Below are several entries. Transcribe exactly those lines that fall from the one with "How do I perform: Switch" through the one with "Open the Developer", end lines included.

» **Information given**:
───
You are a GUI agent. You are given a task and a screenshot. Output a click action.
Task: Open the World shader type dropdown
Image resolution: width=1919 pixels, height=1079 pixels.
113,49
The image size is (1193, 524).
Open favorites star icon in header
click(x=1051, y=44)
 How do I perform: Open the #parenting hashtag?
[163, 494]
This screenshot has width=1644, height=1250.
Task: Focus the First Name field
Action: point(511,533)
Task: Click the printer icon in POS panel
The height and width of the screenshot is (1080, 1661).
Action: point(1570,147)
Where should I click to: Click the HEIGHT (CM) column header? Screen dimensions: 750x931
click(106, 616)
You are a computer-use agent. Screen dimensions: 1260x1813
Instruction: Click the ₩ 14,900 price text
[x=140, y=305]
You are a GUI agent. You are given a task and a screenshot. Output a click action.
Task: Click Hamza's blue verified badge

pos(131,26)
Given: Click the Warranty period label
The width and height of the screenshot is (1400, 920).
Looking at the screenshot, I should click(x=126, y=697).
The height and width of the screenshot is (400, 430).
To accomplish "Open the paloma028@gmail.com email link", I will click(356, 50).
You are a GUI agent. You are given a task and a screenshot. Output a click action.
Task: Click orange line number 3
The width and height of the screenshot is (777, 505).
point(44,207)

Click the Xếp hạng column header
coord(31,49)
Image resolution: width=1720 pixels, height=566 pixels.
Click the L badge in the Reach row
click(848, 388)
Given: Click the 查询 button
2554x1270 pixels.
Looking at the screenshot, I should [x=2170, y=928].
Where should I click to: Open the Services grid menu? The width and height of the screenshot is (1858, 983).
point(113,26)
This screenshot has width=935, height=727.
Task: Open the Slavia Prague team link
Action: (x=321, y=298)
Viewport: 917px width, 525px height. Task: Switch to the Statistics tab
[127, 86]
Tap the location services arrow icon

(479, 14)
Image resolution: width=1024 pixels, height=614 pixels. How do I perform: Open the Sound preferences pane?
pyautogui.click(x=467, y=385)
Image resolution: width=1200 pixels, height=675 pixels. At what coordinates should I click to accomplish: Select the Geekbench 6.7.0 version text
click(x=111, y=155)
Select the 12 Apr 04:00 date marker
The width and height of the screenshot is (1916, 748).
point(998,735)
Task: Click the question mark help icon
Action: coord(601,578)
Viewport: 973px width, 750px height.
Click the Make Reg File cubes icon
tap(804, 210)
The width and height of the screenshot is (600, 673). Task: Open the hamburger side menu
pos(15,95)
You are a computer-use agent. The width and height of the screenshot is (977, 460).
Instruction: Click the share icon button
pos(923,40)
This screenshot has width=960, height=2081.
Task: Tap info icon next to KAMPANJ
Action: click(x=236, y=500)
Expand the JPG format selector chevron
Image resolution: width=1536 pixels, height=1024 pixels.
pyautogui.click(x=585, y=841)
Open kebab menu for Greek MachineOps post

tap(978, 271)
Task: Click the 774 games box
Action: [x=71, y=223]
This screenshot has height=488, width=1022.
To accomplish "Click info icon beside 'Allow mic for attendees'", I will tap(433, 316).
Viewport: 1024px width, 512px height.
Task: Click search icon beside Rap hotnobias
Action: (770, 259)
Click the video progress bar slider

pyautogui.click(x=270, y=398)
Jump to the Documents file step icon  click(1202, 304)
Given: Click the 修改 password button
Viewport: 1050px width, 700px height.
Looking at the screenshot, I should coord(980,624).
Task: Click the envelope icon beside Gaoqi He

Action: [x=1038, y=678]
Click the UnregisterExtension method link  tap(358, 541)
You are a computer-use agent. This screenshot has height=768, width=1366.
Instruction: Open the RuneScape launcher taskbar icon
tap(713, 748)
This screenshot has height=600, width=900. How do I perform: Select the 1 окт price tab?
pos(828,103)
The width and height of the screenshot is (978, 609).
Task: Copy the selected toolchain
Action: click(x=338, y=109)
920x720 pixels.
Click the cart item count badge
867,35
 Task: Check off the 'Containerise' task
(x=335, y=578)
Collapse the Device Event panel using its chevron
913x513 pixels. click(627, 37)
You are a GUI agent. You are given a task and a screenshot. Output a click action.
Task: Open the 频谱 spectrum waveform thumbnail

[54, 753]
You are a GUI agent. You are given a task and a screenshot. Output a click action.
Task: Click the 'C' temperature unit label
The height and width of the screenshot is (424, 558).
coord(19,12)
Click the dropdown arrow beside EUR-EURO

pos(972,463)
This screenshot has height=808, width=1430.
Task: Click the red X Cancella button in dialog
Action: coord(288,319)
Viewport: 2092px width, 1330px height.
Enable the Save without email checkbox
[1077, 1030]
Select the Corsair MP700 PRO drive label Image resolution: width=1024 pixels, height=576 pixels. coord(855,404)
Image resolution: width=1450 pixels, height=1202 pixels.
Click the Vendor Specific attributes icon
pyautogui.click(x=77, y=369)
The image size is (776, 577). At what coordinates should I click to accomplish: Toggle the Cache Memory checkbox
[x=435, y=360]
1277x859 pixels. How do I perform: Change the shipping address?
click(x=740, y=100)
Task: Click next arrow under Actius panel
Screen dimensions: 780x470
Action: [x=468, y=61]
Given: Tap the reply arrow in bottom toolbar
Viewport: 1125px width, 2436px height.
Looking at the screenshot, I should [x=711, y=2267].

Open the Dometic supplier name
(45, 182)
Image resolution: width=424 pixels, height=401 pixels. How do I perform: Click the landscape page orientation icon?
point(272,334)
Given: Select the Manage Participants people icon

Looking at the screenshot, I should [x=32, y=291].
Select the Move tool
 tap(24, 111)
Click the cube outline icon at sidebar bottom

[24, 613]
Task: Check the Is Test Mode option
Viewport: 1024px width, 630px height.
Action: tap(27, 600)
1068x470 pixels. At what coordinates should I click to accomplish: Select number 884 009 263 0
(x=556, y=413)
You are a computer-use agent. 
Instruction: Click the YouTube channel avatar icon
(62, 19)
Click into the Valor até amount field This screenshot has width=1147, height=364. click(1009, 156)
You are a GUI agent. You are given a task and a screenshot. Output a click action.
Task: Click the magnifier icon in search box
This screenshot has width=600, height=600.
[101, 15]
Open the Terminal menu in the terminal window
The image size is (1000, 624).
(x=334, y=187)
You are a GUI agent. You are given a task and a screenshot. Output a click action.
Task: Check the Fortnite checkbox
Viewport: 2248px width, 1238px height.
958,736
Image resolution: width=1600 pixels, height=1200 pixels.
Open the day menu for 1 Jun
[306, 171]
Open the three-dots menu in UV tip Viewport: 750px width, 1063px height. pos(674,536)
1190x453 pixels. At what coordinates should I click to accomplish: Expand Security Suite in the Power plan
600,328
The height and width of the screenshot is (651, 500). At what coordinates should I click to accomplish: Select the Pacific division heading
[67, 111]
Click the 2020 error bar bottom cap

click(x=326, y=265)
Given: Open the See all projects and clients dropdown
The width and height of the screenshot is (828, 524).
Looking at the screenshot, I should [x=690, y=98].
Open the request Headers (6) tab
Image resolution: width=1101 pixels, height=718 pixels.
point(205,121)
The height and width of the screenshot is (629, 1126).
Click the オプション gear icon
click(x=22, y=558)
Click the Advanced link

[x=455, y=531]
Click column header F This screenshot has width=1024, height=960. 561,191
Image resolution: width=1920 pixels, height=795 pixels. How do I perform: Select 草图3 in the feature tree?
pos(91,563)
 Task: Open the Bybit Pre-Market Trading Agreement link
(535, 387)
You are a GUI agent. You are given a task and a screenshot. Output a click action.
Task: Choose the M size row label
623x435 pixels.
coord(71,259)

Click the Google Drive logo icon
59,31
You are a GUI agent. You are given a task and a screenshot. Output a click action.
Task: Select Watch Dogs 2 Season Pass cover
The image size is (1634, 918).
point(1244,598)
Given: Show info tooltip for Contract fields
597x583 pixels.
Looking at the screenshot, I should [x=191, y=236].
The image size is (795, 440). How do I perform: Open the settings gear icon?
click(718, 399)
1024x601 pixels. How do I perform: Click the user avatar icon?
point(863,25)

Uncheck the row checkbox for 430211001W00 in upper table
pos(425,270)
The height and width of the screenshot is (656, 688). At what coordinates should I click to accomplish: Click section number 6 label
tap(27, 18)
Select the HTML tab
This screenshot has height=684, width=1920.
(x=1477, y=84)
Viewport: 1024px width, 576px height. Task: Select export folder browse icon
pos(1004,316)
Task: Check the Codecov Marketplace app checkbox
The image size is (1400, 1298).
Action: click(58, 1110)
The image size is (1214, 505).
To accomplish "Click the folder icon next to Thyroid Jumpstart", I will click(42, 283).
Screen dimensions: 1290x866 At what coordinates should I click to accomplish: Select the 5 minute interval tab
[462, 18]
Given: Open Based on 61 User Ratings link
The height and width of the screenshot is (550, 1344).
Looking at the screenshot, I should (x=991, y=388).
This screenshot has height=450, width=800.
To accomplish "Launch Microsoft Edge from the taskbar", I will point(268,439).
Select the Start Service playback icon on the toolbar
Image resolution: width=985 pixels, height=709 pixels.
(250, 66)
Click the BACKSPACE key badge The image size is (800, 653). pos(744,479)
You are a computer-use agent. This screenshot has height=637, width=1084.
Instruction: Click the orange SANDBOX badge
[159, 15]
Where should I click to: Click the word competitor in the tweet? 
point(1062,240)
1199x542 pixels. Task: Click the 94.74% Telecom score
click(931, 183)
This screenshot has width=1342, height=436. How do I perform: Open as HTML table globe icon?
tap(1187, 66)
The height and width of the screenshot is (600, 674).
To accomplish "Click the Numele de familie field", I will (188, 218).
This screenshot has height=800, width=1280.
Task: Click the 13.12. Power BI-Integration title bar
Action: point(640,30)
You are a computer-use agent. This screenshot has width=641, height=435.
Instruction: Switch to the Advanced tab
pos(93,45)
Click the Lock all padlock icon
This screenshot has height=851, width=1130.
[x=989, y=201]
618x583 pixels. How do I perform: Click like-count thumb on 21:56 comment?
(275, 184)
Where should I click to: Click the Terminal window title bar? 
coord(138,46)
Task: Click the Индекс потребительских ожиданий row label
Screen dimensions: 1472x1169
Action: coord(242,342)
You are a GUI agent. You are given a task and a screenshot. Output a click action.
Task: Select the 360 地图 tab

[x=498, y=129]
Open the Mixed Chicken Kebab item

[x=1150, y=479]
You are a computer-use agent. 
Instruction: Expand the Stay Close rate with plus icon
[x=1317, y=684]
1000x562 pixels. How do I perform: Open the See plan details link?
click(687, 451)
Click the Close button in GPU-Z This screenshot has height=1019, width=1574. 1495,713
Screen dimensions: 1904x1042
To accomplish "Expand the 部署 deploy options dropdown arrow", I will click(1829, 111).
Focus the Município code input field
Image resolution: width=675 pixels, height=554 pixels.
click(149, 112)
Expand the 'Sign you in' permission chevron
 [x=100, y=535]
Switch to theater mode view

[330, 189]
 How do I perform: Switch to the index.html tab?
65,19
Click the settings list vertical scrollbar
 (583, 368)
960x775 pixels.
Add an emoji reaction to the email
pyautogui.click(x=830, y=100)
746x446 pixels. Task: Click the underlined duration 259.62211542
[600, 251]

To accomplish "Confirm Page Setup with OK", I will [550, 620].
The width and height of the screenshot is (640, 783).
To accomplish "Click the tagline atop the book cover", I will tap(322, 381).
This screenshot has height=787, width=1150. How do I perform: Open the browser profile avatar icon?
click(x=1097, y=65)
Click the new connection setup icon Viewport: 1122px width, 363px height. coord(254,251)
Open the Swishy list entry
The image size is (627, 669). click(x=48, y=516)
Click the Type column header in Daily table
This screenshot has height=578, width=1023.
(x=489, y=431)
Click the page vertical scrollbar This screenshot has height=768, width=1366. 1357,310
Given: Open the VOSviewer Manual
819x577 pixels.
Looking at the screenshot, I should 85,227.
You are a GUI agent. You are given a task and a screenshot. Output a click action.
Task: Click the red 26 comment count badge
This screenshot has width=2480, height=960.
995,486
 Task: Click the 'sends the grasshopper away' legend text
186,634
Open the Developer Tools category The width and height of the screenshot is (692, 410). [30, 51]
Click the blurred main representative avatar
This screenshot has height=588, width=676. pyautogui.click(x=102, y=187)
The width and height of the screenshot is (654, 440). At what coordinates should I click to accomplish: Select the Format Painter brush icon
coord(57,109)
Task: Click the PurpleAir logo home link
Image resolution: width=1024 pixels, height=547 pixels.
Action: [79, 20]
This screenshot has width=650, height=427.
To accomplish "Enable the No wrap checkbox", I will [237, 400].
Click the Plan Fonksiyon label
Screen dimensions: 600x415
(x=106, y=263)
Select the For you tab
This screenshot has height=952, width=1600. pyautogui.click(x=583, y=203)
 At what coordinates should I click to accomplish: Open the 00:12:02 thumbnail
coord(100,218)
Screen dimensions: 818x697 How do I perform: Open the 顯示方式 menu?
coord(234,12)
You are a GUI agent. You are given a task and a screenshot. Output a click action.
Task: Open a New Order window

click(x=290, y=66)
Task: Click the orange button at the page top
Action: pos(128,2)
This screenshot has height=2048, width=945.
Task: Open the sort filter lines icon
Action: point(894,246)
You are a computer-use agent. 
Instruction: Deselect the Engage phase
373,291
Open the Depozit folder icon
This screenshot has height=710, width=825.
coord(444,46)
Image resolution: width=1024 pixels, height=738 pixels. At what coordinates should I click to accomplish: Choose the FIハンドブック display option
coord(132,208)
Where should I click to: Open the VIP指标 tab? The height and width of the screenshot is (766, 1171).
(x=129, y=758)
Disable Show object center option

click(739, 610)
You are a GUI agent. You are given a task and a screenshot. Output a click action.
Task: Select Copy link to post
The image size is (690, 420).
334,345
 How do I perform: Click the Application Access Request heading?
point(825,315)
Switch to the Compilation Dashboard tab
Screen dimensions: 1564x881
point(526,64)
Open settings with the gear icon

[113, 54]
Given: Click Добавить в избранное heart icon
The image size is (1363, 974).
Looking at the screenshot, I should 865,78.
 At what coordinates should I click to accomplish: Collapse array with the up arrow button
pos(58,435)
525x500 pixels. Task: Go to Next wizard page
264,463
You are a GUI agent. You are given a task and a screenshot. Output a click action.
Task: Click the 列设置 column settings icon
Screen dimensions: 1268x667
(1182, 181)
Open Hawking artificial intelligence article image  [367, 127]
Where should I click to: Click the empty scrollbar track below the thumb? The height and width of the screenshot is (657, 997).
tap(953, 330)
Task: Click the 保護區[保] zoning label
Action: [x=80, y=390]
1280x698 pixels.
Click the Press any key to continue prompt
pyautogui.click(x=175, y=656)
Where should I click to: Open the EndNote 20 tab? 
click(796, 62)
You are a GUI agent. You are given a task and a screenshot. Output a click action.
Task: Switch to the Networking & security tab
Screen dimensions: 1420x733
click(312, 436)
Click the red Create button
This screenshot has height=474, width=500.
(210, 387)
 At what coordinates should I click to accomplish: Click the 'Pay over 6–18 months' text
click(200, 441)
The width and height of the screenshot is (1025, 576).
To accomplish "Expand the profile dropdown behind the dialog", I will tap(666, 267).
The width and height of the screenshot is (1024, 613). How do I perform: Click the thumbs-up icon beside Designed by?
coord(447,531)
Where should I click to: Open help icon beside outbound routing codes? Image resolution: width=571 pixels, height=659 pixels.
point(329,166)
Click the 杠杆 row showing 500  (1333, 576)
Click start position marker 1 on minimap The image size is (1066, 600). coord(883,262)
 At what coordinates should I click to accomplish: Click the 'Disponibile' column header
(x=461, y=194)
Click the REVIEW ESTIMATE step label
───
» **Solution**:
 How do I perform: Switch to the index.html tab?
65,19
Click the settings list vertical scrollbar
 (583, 368)
960x775 pixels.
Add an emoji reaction to the email
pyautogui.click(x=830, y=100)
746x446 pixels. Task: Click the underlined duration 259.62211542
[600, 251]

To accomplish "Confirm Page Setup with OK", I will [550, 620].
The width and height of the screenshot is (640, 783).
To accomplish "Click the tagline atop the book cover", I will tap(322, 381).
This screenshot has height=787, width=1150. How do I perform: Open the browser profile avatar icon?
click(x=1097, y=65)
Click the new connection setup icon Viewport: 1122px width, 363px height. coord(254,251)
Open the Swishy list entry
The image size is (627, 669). click(x=48, y=516)
Click the Type column header in Daily table
This screenshot has height=578, width=1023.
(x=489, y=431)
Click the page vertical scrollbar This screenshot has height=768, width=1366. 1357,310
Given: Open the VOSviewer Manual
819x577 pixels.
Looking at the screenshot, I should 85,227.
You are a GUI agent. You are given a task and a screenshot. Output a click action.
Task: Click the red 26 comment count badge
This screenshot has width=2480, height=960.
995,486
 Task: Click the 'sends the grasshopper away' legend text
186,634
Open the Developer Tools category The width and height of the screenshot is (692, 410). [30, 51]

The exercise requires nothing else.